╭─ Provided information

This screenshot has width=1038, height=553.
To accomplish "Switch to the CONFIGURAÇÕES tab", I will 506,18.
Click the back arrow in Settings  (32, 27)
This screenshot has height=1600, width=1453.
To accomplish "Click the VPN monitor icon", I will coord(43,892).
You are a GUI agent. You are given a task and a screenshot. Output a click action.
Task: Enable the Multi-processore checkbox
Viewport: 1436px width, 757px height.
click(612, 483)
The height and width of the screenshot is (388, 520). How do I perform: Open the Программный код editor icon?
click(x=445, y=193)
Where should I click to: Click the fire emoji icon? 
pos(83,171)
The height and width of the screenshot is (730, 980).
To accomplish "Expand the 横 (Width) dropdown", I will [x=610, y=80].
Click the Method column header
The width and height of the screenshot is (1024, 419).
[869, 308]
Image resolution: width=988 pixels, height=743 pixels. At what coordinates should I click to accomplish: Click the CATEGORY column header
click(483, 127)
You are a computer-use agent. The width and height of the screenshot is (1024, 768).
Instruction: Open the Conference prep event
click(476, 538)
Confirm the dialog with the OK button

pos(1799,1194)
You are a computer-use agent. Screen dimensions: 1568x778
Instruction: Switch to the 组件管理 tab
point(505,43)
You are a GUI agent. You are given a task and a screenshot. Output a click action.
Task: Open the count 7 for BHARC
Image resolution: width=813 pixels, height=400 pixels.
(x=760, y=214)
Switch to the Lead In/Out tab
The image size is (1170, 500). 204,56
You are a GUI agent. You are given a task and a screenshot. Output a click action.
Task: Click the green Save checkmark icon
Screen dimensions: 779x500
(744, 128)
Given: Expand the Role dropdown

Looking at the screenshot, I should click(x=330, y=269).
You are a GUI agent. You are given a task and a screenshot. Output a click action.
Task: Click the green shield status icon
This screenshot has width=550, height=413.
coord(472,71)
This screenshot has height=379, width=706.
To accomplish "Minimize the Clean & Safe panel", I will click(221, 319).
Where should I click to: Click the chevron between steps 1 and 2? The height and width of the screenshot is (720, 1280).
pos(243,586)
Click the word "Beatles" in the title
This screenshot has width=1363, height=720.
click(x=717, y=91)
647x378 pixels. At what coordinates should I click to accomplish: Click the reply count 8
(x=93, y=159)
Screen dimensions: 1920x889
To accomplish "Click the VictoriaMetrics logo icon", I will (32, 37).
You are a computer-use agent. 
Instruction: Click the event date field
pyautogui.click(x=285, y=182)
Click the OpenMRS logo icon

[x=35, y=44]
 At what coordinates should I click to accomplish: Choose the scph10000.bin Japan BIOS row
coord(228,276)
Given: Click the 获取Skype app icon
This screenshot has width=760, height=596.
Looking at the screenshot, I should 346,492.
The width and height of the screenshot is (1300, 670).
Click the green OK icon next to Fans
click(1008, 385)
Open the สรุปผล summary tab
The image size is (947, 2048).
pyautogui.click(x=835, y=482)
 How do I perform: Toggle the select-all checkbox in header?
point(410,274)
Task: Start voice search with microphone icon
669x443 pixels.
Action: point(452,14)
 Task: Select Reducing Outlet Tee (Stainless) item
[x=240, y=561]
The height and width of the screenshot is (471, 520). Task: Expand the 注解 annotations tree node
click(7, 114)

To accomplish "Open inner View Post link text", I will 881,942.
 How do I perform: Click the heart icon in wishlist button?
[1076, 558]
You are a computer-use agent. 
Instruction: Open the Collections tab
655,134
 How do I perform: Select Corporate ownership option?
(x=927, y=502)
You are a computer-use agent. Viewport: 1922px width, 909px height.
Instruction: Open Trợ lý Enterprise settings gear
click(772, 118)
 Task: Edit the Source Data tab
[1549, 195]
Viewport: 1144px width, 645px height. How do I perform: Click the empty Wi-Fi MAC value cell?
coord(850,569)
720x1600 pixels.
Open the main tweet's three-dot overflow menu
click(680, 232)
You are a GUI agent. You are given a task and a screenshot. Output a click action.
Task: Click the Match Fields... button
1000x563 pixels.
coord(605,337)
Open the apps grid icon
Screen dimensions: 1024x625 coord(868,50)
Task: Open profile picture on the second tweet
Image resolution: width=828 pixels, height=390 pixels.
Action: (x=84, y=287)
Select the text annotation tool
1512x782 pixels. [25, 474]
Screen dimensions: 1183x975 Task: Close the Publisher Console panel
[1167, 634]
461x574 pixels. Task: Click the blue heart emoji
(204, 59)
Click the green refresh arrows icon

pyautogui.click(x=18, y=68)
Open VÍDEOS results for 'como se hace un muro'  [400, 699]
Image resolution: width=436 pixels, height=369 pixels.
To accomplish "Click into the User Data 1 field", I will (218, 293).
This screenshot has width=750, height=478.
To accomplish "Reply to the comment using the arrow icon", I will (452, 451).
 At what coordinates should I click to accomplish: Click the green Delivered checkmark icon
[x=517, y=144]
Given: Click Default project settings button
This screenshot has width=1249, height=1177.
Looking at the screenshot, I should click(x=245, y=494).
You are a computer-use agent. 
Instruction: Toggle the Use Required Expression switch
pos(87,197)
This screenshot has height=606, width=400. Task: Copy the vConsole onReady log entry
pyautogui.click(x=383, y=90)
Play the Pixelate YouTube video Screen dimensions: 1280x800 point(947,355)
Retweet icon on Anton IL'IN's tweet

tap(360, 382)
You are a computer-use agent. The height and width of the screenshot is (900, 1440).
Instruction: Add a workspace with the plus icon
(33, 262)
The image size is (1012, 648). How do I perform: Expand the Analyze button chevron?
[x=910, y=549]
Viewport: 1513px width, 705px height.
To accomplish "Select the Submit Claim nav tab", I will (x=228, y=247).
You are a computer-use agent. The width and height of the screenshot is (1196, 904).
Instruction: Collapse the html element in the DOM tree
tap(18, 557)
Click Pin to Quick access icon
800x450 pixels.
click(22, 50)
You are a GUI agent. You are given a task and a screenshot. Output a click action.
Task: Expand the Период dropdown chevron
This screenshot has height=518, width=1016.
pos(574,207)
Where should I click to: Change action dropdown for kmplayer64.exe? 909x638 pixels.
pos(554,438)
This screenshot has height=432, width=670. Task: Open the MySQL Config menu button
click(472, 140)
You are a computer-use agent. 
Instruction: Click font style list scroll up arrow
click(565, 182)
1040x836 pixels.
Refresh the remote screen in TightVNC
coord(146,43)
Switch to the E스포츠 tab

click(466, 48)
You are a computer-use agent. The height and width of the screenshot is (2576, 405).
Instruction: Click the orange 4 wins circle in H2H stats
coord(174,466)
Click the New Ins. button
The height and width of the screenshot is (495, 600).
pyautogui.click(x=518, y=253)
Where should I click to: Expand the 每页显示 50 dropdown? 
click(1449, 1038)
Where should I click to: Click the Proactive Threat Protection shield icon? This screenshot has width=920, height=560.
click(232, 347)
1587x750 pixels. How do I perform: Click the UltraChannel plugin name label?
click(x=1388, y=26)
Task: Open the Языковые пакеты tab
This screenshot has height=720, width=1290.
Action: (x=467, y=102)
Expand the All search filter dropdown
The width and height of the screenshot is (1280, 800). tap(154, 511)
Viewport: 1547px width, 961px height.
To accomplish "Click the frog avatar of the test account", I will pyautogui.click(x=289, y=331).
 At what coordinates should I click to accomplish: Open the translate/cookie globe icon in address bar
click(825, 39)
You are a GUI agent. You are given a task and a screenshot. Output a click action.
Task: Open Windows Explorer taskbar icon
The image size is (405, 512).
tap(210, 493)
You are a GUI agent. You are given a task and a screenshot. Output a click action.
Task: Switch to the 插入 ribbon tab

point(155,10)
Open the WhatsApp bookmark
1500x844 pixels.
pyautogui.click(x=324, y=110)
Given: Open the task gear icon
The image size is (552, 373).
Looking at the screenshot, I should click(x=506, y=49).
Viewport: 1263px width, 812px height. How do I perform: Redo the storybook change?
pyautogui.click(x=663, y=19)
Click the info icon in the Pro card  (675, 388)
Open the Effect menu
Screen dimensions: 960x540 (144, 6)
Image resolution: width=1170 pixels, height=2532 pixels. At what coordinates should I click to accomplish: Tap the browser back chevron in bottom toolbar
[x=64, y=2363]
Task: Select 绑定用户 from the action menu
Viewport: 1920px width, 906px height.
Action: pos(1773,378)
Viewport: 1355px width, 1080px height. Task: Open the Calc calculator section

╰─

Task: Produce only the lines from the line containing "Task: Open the Языковые пакеты tab" through the line containing "Viewport: 1547px width, 961px height.", inclusive of both, exactly as they stand in the entries above.

Answer:
Task: Open the Языковые пакеты tab
This screenshot has height=720, width=1290.
Action: (x=467, y=102)
Expand the All search filter dropdown
The width and height of the screenshot is (1280, 800). tap(154, 511)
Viewport: 1547px width, 961px height.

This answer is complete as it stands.